I think you are right Markwmsn :).

I took 4 pictures:

Picture 1 4:3 No live 3.6 MB

Picture 2 16:9 No live 2.6 MB

Picture 3 4:3 Live on 3.6 MB

Picture 4 16:9 Live on 3.3 MB

Upon importing these images through iCloud for Windows I see 4 images with 2 different formats, 4:3 and 16:9 and nothing else.


Upon plugging in my phone to my PC and looking through the Windows explorer I see the following:

Picture 1 4:3

Picture 2 4:3 2 AEE files 1 file named IMG_E….. with format 16:9

Picture 3 4:3 .mov file

Picture 4 4:3 2 AEE files .mov file 2 files named IMG_E… and .mov version


So, I agree using the 16:9 format results in 3 additional files and adding Live on top of that gives me an additional 2 files.
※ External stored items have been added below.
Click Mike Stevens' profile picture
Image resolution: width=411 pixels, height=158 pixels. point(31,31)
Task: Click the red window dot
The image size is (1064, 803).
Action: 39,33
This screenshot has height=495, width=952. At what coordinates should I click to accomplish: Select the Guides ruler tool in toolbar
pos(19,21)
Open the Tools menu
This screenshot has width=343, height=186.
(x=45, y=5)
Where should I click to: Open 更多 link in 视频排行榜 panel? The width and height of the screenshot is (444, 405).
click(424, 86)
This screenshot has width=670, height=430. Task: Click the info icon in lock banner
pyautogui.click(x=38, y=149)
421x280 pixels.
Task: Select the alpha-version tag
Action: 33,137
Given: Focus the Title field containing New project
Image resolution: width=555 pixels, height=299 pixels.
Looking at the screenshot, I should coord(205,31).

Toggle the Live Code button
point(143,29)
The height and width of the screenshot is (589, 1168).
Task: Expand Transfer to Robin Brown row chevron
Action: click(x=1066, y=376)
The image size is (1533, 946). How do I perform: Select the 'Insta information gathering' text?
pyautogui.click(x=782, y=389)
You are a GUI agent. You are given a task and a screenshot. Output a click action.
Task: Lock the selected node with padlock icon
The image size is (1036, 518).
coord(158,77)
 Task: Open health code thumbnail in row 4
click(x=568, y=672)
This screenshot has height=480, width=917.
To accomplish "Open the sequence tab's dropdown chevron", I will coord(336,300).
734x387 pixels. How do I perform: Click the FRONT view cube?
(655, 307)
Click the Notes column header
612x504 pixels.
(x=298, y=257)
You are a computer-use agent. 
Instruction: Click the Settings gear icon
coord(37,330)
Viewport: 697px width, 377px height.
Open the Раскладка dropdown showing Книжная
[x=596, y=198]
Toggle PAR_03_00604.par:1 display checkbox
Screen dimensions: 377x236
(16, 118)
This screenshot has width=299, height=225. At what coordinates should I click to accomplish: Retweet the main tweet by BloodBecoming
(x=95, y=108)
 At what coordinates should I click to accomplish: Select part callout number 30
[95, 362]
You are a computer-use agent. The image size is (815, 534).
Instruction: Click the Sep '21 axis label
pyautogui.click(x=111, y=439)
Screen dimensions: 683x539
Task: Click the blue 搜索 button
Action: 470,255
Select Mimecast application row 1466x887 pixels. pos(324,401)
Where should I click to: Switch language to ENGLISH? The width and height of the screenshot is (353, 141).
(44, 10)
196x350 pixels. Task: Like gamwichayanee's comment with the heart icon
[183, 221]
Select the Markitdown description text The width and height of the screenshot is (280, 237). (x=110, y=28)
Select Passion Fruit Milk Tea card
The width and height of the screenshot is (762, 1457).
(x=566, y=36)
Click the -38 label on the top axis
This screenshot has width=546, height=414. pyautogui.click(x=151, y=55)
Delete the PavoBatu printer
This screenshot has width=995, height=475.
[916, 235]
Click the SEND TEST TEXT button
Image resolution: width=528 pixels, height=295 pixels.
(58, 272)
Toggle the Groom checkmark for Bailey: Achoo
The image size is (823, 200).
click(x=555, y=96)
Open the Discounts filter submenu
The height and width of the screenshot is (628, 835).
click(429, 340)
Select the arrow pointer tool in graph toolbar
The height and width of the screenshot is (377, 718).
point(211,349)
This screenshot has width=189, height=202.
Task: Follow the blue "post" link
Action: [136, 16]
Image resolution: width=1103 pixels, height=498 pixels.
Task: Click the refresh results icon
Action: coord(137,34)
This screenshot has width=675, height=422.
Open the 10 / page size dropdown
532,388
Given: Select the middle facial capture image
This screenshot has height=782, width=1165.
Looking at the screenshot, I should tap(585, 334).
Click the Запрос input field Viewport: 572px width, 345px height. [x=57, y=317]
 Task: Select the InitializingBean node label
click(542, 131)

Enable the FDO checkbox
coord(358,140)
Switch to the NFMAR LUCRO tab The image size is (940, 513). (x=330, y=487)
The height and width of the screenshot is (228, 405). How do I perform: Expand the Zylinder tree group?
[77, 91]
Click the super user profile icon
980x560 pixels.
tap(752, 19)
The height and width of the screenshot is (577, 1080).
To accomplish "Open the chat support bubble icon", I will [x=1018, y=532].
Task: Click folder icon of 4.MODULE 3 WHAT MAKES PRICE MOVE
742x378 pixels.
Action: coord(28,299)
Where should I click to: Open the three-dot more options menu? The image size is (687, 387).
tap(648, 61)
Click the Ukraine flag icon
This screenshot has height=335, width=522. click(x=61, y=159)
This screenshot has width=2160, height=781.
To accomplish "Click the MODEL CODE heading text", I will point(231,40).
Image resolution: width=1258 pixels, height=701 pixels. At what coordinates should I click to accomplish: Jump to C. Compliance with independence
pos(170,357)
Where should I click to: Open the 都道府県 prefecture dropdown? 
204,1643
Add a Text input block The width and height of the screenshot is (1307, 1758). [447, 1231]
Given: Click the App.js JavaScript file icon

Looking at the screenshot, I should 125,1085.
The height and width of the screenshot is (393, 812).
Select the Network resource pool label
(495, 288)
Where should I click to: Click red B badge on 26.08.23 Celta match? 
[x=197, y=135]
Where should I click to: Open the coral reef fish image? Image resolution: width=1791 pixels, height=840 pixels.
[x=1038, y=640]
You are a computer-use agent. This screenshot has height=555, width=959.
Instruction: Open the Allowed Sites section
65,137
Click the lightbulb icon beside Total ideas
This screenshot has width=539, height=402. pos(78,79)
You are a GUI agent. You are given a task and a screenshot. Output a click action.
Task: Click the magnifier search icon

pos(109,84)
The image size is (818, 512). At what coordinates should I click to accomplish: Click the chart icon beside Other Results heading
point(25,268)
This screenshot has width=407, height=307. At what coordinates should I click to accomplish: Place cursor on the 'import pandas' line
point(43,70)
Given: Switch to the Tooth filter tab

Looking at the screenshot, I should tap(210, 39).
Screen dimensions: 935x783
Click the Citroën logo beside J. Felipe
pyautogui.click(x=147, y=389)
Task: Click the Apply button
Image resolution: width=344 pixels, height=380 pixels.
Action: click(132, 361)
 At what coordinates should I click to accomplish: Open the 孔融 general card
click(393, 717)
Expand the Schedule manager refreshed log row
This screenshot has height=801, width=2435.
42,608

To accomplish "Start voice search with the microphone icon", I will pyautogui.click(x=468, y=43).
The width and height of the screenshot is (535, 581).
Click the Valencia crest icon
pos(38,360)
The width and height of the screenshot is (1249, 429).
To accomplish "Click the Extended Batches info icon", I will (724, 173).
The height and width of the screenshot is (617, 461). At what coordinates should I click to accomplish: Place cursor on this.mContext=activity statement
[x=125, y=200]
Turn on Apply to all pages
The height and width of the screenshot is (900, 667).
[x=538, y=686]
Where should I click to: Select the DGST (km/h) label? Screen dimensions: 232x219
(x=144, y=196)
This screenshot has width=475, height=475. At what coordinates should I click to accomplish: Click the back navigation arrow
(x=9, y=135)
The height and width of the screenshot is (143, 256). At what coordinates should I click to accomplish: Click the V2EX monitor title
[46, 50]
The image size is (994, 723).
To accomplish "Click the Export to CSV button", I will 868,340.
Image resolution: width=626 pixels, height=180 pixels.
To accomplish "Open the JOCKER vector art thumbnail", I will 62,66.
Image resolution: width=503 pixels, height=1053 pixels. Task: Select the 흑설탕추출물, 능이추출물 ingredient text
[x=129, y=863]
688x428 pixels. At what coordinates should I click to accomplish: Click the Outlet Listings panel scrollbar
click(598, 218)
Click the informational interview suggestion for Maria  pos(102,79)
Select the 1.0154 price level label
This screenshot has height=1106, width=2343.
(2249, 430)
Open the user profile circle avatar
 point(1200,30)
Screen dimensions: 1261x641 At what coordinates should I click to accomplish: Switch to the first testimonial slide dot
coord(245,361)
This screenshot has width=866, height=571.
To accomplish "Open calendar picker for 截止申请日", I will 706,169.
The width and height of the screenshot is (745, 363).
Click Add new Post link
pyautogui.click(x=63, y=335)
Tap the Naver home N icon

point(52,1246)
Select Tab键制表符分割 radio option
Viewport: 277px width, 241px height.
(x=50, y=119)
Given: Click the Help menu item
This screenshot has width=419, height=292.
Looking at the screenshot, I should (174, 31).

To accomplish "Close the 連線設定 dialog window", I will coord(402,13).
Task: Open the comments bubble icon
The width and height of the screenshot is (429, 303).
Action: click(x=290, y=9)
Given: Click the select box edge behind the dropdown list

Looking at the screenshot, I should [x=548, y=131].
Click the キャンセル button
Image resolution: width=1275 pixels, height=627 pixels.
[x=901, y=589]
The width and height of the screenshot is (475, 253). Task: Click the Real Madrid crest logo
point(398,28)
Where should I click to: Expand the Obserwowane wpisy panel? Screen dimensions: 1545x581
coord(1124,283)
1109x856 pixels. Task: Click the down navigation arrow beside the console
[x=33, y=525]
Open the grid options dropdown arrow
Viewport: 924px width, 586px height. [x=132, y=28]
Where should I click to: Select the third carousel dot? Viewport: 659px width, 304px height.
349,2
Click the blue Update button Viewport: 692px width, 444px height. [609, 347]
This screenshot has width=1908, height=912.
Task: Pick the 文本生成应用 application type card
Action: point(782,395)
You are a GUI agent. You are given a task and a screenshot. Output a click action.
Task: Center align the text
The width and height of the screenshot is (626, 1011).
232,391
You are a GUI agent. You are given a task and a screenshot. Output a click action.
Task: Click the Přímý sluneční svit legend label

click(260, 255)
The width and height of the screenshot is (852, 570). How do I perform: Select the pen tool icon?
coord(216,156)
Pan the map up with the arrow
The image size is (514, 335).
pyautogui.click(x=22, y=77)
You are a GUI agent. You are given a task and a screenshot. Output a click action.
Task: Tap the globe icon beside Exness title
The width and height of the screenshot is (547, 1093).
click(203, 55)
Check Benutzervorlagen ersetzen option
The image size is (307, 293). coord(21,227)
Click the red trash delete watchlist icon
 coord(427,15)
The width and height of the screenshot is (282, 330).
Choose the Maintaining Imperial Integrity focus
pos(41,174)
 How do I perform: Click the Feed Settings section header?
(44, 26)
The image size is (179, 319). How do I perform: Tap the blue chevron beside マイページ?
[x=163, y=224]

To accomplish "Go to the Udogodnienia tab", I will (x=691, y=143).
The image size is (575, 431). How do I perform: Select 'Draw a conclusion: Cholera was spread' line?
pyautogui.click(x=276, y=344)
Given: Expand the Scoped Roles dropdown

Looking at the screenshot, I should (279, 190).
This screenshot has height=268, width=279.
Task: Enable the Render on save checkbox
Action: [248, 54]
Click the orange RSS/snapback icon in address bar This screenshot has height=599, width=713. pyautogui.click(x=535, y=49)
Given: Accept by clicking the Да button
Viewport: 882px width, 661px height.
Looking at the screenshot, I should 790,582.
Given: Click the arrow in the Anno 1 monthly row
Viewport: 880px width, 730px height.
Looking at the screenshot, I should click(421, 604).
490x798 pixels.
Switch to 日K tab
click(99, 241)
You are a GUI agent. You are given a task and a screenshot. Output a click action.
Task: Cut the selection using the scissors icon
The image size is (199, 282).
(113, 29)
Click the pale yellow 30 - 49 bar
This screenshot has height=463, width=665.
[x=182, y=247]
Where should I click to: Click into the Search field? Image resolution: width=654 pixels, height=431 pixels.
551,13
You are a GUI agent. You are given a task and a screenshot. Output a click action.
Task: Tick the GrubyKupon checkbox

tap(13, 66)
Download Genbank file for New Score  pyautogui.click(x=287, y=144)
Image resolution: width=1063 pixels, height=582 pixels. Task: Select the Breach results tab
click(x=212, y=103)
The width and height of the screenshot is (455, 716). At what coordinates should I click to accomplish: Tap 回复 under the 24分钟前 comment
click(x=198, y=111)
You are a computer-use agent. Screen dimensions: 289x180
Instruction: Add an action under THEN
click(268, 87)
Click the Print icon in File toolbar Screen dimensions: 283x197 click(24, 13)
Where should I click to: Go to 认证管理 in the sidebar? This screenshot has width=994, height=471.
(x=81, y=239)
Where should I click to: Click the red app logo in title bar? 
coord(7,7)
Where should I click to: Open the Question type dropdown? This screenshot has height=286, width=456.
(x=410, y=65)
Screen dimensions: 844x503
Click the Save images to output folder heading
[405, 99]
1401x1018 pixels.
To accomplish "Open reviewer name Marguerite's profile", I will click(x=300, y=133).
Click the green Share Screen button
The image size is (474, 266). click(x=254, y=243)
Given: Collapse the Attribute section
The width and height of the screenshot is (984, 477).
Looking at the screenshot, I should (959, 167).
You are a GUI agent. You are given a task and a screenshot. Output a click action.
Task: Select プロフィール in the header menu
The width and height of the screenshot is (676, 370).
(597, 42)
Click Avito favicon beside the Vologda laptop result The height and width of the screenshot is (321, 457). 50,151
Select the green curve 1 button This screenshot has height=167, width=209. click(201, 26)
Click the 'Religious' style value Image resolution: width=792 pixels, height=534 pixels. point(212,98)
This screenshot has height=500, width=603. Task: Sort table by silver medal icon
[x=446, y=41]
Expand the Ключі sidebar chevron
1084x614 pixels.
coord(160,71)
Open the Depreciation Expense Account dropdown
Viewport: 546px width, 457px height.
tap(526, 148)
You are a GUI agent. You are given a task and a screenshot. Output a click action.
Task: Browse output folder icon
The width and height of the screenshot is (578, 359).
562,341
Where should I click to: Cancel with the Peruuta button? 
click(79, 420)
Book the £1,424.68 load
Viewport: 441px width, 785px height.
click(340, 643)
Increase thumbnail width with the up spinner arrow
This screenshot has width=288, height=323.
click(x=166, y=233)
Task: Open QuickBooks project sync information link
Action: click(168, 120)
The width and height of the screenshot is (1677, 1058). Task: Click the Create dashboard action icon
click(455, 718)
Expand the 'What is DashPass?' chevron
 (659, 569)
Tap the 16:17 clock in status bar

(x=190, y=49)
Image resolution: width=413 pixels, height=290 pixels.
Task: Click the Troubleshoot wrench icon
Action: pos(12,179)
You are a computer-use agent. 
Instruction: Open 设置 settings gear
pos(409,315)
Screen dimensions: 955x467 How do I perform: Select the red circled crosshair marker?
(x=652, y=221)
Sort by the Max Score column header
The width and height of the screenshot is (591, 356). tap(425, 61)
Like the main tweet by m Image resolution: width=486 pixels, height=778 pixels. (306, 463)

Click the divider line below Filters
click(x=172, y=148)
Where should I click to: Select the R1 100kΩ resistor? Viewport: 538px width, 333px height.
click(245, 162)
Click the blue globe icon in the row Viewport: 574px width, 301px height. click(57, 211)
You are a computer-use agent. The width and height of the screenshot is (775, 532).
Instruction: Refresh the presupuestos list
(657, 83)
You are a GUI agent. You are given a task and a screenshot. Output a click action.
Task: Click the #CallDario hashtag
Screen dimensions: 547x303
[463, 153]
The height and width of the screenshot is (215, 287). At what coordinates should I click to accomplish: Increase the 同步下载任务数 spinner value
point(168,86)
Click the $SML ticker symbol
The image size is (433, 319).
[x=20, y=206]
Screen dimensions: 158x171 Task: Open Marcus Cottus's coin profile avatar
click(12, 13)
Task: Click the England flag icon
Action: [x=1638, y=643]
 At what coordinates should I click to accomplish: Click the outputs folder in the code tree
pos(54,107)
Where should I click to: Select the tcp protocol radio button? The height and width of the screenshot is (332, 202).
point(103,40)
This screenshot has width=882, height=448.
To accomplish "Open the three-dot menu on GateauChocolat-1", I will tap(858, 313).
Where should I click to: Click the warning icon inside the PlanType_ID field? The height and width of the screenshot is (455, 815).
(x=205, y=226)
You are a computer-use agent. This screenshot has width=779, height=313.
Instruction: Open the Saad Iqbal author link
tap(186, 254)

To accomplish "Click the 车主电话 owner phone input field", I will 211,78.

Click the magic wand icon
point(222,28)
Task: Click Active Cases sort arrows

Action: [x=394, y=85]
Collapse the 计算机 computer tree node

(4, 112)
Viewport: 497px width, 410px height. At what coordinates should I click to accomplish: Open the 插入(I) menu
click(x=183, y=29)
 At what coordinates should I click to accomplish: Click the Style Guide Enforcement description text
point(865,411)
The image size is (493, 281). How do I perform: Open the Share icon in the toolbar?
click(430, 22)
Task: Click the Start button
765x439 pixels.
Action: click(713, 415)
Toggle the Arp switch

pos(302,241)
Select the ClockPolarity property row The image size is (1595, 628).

So to summarize, a 4:3 format and no live gives in my case a file of 3.6 MB, a 16:9 format and no live gives me files of a total of 6.2 MB, add on live to these 2 examples gives me 8.7 MB respectively 24 MB! Which means for all of those people who never delete images on their phone that there is a lot of unnecessary space being take on their phone by Photos. Or am I missing something?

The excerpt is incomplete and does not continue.